PeopleSoft purchased 88% of the outstanding shares of J.D. Edwards and plans to acquire the remaining stock by summer's end.
Together, the companies have annual sales of $2.8 billion and 11,000 customers worldwide.
PeopleSoft will now work on better defining a product strategy, but executives have stated publicly their intention to run three separate product lines -- one for large enterprises, another for the midmarket and a third dedicated to IBM's iSeries (AS/400) users. The companies have also stated their intentions to leverage J.D. Edwards' strength in asset management and PeopleSoft's depth in supplier relationship management across the product portfolio.
"The combination expands not only our customer base, product offerings and markets, but also our talent," PeopleSoft CEO Craig Conway said in a statement. "Our two companies share a high-performance, customer-focused culture, and we look forward to welcoming our colleagues at J.D. Edwards to the PeopleSoft team."
Several high-ranking J.D. Edwards executives, including CEO Bob Dutkowsky, have agreed to stay with the company during the transition period.
In a release, Dutkowsky said, the combined company will "continue to make our customers stronger and solve their most pressing business problems."

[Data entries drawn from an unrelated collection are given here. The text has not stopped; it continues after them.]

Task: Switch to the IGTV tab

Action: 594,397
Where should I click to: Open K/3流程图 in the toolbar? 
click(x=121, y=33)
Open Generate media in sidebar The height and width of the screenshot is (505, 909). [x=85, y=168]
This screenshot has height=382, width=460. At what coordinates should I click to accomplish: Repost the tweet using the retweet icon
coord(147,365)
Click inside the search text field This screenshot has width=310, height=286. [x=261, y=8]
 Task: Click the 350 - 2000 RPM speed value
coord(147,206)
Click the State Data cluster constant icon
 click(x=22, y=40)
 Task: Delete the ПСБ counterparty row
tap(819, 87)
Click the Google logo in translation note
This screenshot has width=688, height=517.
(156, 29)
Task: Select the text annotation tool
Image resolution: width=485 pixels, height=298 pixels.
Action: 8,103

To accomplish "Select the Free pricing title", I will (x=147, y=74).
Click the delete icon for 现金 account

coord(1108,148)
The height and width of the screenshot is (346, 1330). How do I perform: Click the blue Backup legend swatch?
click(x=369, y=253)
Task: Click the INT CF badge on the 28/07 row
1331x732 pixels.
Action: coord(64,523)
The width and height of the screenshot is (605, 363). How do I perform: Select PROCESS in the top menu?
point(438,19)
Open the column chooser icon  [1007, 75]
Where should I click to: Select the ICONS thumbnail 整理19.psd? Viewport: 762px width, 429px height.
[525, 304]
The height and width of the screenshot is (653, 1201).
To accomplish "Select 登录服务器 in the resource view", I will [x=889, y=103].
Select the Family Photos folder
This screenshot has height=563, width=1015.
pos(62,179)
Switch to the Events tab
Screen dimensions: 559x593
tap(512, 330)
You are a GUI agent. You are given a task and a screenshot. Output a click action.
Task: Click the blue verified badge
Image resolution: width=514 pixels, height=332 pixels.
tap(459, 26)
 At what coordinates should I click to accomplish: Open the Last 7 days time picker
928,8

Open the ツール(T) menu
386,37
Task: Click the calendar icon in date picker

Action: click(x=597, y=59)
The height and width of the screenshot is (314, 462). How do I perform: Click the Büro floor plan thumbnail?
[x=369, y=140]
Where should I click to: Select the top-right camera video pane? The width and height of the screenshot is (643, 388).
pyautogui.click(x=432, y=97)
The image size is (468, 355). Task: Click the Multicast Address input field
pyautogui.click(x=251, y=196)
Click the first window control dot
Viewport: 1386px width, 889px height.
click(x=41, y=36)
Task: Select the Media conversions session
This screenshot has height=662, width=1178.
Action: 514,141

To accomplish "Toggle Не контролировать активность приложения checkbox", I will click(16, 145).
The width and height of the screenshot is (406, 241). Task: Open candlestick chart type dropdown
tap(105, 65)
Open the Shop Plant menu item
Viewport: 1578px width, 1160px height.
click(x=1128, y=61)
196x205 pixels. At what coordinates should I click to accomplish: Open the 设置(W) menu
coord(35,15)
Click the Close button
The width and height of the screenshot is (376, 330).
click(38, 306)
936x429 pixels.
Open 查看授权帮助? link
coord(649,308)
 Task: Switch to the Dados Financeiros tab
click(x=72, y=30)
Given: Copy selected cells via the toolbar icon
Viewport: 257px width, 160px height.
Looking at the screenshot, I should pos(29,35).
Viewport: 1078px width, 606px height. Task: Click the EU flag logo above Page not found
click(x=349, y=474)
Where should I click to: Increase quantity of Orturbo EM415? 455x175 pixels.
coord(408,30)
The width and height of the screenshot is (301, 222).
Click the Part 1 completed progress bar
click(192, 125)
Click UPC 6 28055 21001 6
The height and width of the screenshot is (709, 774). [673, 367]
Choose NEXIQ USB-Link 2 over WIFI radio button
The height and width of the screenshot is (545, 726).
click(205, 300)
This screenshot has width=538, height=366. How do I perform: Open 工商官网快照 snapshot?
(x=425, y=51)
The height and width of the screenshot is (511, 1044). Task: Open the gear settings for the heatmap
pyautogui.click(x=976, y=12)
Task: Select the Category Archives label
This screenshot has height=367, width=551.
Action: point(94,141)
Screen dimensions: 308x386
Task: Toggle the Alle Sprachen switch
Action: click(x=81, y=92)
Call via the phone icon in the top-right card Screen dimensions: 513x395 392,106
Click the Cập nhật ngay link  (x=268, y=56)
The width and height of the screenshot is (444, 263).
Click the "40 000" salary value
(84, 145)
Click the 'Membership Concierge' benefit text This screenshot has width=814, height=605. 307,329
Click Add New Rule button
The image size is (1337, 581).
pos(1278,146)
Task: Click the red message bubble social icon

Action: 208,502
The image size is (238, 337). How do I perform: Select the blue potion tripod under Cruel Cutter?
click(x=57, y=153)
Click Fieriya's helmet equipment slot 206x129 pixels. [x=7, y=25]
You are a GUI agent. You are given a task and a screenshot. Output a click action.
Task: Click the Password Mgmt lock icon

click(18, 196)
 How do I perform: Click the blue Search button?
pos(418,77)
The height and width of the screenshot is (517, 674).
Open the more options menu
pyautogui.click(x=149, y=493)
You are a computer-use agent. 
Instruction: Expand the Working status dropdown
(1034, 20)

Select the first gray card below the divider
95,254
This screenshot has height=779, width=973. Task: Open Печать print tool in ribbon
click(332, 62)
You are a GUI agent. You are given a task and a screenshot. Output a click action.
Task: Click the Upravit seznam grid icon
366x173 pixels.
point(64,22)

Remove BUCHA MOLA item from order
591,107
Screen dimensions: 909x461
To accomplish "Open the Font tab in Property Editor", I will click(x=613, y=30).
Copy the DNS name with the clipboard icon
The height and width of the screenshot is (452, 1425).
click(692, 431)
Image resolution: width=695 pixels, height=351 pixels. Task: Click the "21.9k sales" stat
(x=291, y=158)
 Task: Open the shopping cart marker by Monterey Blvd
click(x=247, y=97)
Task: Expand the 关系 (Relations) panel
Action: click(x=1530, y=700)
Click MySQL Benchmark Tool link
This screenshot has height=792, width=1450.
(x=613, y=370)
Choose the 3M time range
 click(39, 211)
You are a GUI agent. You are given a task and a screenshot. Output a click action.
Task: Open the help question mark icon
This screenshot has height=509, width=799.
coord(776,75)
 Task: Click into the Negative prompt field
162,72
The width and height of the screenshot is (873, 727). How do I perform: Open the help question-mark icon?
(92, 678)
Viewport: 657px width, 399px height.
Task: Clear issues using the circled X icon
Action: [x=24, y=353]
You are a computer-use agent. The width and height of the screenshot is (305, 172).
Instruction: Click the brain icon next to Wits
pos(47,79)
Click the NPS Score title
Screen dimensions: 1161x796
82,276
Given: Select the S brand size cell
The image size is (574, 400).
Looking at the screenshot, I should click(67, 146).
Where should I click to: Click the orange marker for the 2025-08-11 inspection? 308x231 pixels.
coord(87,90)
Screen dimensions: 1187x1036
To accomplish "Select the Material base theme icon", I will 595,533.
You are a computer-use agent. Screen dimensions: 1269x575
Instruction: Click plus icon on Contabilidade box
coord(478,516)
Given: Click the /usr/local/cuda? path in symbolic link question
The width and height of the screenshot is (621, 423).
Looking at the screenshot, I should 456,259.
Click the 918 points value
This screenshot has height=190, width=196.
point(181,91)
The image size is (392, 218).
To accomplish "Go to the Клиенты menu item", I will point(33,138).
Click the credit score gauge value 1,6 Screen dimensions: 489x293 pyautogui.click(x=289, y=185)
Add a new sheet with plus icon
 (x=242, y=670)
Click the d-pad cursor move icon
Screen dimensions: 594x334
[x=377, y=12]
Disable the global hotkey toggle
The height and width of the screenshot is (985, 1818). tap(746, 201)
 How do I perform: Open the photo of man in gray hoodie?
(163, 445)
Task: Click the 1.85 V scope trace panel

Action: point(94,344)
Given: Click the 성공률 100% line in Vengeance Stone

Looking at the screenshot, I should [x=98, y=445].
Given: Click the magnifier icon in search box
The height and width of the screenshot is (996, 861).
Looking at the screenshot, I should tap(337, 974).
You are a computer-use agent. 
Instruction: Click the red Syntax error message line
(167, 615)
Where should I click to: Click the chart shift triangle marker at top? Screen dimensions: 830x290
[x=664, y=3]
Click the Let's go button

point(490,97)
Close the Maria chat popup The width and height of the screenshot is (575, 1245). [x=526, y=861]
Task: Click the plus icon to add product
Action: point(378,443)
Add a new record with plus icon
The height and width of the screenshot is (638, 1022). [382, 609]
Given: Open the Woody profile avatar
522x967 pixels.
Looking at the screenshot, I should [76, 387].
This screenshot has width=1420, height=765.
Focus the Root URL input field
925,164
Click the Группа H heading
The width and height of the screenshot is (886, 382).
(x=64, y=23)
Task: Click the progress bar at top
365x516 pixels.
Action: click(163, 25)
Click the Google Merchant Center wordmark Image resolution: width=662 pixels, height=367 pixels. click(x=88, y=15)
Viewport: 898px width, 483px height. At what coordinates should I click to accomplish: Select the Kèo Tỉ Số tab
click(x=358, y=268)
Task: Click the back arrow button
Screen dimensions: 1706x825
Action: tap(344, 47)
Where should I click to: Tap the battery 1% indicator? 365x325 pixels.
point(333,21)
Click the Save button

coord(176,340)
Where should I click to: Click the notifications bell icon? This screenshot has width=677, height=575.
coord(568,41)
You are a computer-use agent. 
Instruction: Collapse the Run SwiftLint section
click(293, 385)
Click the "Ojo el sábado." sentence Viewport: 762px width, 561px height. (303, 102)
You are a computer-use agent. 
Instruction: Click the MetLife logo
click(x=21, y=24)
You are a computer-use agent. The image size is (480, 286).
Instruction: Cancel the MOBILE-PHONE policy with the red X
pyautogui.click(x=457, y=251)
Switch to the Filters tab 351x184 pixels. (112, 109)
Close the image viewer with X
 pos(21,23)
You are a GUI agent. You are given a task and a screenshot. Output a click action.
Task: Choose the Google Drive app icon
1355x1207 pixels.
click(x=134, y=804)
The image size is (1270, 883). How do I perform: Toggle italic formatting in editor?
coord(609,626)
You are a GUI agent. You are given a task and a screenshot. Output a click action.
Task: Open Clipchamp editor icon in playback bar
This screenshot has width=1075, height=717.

The question, however, is how long PeopleSoft -- even with J.D. Edwards -- can manage to fend off Oracle's takeover bid. Because PeopleSoft had to issue extra shares in order to complete the J.D. Edwards deal, reports have estimated that the takeover would cost Oracle an extra $1 billion -- or a total of $7.3 billion. Its current offer stands at $19.50 per PeopleSoft share.
"The challenge and obstacles become significantly greater because, from the get-go, Oracle was not interested in J.D. Edwards," said Kelly Ferguson, analyst with with Virginia-based Current Analysis. She added that Oracle hasn't thought out its product plans for J.D. Edwards other than to make a vague commitment of support.
Ferguson expects that, to avoid the appearance of impropriety, Oracle will continue to pursue PeopleSoft. But she thinks antitrust hurdles could provide a good cover for it to eventually abandon its plans. The Department of Justice has asked Oracle to provide additional information about a possible PeopleSoft takeover.
Today's completed acquisition not only gives PeopleSoft new midmarket technology but also helps it leverage J.D. Edwards' strength in manufacturing. Sheryl Kingstone, an analyst with the Boston-based Yankee Group, sees the deal as more about market expansion than technology expertise.
She thinks PeopleSoft will have to clarify its product strategy to "make sure they're not running three separate companies."
"They have to take the [J.D. Edwards] code base and move it over to PeopleSoft code," she said.
Ferguson said the combined PeopleSoft/J.D. Edwards poses "no major implications" for customers in the short term. However, she agreed that running three separate product portfolios won't be cost effective for the company over the long haul.